The Goulandris Museum of Contemporary Art is a modern art museum in Eratosthenous Street, Pangrati, Athens, Greece, opened in October 2019. It displays many of the works amassed by shipowner Basil Goulandris and his wife Elise Karadontis, who died in 1994, with an art collection valued at US$3 billion.

It is housed in a 1920s neoclassical mansion with a ten-storey new extension (five of which are below ground). The building has a total surface area of 7,250 sq.m. and the exhibition areas cover a total of five floors; four above ground with a surface area of 1,124 sq.m., where the permanent collection is housed, and one below ground, with a surface area of 530 sq.m., which hosts temporary exhibitions of Greek and foreign artists.

The building also houses a museum shop and a café-restaurant. The floors below ground hosts a library with around 4,500 books, a children's workshop, and a 190-seat amphitheatre.

Artworks

Basil Goulandris collected works by artists including Pablo Picasso, Marc Chagall, Henri Matisse, Alberto Giacometti, Auguste Renoir, Joan Miro, Paul Klee, Wassily Kandinsky, El Greco, Cézanne and Modigliani, as well as works by Greek modern painters including Parthenis, Bouzianis, Vasileiou, Hadjikyriakos-Ghika, Tsarouchis, Moralis, and Tetsis.
=-=-=
- _Task description_
Reproduce the passage of the Goulandris Museum text verbatim, starting with "The Goulandris Museum" and going on through "and foreign artists.".

- _Study material_
=-=-=
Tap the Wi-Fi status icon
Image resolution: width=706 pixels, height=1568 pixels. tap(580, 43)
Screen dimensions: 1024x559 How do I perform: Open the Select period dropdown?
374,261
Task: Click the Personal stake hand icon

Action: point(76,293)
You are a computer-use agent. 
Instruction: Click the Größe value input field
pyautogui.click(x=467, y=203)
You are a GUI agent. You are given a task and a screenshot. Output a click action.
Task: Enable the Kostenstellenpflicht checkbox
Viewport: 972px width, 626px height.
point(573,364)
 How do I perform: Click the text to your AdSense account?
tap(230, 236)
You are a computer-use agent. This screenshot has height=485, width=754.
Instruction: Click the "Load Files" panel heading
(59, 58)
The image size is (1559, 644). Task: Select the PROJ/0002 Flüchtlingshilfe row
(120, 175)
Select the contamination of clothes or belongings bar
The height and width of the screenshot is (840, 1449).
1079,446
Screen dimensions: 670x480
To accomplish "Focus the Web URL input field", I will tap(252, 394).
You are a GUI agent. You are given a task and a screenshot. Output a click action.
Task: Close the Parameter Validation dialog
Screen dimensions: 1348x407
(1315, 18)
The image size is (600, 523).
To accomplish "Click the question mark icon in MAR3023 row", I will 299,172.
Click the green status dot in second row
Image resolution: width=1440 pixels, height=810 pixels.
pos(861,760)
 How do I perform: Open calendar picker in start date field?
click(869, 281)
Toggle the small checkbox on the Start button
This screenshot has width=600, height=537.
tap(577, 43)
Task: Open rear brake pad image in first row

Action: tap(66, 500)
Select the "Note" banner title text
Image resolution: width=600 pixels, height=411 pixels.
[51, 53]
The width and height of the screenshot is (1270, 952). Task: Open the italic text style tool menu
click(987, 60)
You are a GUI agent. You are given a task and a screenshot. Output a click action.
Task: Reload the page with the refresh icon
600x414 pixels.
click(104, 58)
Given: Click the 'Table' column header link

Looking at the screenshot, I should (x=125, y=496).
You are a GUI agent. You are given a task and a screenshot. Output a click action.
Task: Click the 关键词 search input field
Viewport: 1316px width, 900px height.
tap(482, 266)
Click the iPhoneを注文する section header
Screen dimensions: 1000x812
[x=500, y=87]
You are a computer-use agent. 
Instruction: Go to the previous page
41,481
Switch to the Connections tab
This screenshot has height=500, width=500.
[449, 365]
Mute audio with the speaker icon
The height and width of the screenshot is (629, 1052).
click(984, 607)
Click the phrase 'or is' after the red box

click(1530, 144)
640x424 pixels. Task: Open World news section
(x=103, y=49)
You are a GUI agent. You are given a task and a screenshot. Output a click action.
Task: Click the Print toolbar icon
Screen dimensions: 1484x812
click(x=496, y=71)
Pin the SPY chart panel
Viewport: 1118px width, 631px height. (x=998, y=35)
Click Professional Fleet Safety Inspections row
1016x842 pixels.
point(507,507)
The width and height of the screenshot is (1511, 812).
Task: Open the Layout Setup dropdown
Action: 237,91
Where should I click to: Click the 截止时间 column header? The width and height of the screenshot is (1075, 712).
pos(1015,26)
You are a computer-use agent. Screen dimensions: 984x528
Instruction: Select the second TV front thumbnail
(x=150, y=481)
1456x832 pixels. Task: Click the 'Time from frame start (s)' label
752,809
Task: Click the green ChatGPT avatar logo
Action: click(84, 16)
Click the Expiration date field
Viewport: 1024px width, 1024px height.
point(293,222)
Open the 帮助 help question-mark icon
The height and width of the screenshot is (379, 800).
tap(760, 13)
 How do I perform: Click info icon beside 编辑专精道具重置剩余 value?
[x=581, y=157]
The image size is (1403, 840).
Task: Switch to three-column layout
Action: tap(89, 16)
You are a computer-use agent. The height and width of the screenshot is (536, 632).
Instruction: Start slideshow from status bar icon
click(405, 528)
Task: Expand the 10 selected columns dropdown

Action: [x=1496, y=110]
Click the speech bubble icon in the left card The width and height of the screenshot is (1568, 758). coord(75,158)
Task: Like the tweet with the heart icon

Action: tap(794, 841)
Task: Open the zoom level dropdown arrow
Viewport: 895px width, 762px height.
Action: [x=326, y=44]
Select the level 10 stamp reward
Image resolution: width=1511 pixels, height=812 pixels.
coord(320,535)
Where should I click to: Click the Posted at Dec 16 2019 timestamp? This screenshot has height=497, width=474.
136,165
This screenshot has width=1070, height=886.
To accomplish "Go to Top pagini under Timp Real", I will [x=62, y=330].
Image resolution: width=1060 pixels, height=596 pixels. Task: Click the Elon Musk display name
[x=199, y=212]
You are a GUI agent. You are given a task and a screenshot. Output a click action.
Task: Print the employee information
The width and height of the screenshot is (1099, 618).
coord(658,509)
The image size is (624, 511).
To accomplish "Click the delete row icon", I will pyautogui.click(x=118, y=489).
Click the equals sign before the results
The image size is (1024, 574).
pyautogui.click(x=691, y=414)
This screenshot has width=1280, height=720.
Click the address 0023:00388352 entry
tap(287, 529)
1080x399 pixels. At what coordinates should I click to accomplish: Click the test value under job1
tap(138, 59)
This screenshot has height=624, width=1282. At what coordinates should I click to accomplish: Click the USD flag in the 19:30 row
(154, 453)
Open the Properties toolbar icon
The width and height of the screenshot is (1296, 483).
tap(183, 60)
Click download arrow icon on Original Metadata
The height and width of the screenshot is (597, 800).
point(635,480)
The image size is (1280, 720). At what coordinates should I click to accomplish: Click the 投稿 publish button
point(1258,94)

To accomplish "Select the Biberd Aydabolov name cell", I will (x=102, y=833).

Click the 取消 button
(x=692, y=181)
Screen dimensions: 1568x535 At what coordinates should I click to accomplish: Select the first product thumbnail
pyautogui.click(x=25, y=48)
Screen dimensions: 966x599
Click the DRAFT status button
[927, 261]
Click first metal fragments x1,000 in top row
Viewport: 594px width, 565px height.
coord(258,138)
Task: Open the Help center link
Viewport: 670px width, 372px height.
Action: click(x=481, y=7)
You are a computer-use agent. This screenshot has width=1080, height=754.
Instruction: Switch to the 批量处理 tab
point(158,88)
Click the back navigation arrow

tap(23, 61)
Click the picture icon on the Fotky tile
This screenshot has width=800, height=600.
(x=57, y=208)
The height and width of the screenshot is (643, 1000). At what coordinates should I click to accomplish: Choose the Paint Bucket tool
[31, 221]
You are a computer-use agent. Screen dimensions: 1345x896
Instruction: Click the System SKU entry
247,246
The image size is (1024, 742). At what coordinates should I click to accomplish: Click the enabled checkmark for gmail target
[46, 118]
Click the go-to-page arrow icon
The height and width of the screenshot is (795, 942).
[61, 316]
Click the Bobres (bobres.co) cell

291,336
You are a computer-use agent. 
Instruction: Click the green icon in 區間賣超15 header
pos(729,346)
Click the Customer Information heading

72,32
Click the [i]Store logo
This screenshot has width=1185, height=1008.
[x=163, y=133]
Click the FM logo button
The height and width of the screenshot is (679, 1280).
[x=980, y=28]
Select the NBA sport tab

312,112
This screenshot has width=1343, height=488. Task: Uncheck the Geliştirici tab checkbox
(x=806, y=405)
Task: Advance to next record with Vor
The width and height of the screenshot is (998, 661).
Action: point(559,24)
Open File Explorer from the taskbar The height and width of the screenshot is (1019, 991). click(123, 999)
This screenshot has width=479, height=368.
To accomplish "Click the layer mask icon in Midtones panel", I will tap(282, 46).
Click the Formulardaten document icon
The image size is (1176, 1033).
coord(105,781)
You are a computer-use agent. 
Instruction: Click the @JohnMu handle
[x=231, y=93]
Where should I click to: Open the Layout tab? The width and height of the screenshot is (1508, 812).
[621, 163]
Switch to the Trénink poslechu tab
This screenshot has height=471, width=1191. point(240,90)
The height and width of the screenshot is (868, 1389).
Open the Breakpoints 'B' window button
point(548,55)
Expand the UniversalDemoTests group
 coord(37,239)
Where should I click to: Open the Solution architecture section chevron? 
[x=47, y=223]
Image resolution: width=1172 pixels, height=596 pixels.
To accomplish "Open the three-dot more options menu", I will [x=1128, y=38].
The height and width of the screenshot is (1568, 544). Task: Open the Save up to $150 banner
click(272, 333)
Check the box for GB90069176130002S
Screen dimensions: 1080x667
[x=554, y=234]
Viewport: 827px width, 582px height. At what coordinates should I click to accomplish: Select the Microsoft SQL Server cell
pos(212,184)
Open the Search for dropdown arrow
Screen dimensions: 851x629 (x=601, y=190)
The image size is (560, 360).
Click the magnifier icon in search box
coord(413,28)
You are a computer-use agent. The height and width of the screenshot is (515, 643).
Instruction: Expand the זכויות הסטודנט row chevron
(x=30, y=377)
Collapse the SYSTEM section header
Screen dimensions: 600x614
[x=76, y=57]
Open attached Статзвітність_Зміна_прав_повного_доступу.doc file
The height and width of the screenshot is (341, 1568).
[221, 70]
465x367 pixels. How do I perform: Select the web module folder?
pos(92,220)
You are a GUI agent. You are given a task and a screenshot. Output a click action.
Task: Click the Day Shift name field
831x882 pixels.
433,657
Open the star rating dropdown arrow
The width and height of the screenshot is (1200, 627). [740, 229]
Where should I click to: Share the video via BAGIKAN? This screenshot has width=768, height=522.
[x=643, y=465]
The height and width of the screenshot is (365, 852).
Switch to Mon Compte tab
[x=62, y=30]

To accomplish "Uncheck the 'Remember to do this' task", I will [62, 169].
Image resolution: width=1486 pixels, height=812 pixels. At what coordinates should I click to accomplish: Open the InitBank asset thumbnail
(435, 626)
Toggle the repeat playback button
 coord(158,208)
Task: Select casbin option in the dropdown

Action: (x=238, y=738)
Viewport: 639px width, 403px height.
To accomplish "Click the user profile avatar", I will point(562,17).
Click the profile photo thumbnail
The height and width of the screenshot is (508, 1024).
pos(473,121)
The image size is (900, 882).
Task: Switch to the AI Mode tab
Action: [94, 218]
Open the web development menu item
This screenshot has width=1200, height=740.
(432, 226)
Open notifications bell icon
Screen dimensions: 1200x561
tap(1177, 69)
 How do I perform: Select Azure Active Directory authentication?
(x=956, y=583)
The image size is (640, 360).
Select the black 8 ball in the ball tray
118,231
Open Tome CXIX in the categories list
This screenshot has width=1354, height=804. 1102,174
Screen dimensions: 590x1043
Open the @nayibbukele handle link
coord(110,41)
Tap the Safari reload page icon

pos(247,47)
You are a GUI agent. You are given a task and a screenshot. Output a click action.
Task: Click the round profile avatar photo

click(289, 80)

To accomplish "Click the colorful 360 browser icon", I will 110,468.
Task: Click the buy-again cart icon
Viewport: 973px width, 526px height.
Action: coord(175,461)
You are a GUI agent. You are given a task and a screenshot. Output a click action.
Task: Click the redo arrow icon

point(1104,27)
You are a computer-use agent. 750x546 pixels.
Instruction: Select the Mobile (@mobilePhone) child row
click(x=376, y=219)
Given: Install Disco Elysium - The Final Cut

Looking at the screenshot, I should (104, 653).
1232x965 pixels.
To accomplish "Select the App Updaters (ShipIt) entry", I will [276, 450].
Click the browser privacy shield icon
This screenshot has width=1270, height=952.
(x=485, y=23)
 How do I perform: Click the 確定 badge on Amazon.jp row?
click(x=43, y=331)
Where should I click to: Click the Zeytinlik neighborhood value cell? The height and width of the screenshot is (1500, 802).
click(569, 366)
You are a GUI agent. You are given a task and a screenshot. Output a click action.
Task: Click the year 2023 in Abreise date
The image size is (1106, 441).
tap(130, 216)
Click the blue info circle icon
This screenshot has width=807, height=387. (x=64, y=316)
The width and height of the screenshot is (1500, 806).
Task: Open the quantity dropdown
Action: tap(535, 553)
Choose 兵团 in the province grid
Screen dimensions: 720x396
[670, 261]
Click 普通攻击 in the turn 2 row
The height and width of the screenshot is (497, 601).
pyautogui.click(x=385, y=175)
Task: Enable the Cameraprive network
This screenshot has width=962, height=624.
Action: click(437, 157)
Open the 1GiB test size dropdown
=-=-=
- _Answer box_
The Goulandris Museum of Contemporary Art is a modern art museum in Eratosthenous Street, Pangrati, Athens, Greece, opened in October 2019. It displays many of the works amassed by shipowner Basil Goulandris and his wife Elise Karadontis, who died in 1994, with an art collection valued at US$3 billion.

It is housed in a 1920s neoclassical mansion with a ten-storey new extension (five of which are below ground). The building has a total surface area of 7,250 sq.m. and the exhibition areas cover a total of five floors; four above ground with a surface area of 1,124 sq.m., where the permanent collection is housed, and one below ground, with a surface area of 530 sq.m., which hosts temporary exhibitions of Greek and foreign artists.